Thursday, a panel of 69 economists surveyed by the Wall Street Journal discussed the economic impact of the weak oil market, noting their concerns that the low price of oil is causing a drag on capital expenditures by energy companies. The article claimed that cheap oil is “a double-edged sword for the economy given how it might affect the boom in U.S. oil and natural-gas production”. While there may be some truth to that statement, one edge of the sword is far duller than the other. Capital investment has not even begun to exhibit the “sharp pullback” that the the economists are predicting: they only cut their forecast for the increase in plant property and equipment by 1.5%, and that is still only an estimate – such forecasts are often off by even more than 1.5% as it is quite difficult to predict how the economic landscape may change over the course of a year. As demonstrated by this graph from QZ, even though the US oil rig count is down, production is still rapidly climbing.
The slide in oil prices began almost nine months ago now, and it’s clear that production shows no signs of slowing down, especially since prices seem to have bottomed out and are now back on the rise. While it may look like the energy sector is going to take a hit this year, I doubt that will be the case as prices continue to bounce back and growing US oil producers seek to lock in capital investments before interest rates begin to rise, which will likely occur sometime midway through this year, as indicated by the Fed and reported by the New York Times. On top of that, the US oil production industry is still growing rapidly, and it seems likely that producers would want to ramp up investment now so as to carve up their slice of the market before it fully matures.

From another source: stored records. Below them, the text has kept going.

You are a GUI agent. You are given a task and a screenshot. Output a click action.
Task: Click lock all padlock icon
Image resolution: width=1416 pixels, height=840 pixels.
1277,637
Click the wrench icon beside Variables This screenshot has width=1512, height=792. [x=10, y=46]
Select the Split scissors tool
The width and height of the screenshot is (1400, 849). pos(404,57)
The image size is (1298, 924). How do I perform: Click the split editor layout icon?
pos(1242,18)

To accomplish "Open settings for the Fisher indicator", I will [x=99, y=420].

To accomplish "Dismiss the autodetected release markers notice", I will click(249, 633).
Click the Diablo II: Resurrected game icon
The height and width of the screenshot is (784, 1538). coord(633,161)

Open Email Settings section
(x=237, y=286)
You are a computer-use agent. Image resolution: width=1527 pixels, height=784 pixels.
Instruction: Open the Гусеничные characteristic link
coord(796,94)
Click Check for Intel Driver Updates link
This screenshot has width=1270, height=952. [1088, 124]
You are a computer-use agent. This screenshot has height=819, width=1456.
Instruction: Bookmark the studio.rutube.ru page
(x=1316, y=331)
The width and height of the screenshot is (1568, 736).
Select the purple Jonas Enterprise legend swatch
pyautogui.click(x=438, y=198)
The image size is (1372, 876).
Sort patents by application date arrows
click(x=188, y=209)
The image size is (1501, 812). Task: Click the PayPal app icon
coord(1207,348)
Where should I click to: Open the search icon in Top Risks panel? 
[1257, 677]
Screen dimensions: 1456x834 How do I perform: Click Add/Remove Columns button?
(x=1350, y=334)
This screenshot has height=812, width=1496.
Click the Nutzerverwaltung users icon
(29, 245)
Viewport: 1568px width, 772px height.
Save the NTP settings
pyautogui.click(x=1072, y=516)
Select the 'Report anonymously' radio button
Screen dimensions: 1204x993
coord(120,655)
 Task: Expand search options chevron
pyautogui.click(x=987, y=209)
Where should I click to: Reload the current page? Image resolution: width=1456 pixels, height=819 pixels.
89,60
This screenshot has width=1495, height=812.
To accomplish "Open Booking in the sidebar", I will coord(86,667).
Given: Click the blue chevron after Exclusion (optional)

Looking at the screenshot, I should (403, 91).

So while the Journal’s economists did still admit that cheap oil was a net positive on the economy, they might be overplaying the threat of a drop in capital investment. The availability of cheap oil will not only continue to drive up consumption and thus overall business growth, but will spur investment from other sectors that benefit from cheaper energy. As transportation-focused industries take advantage of the low prices by increasing their own investment, demand for oil will grow, strengthening the case for oil producers to keep increasing production.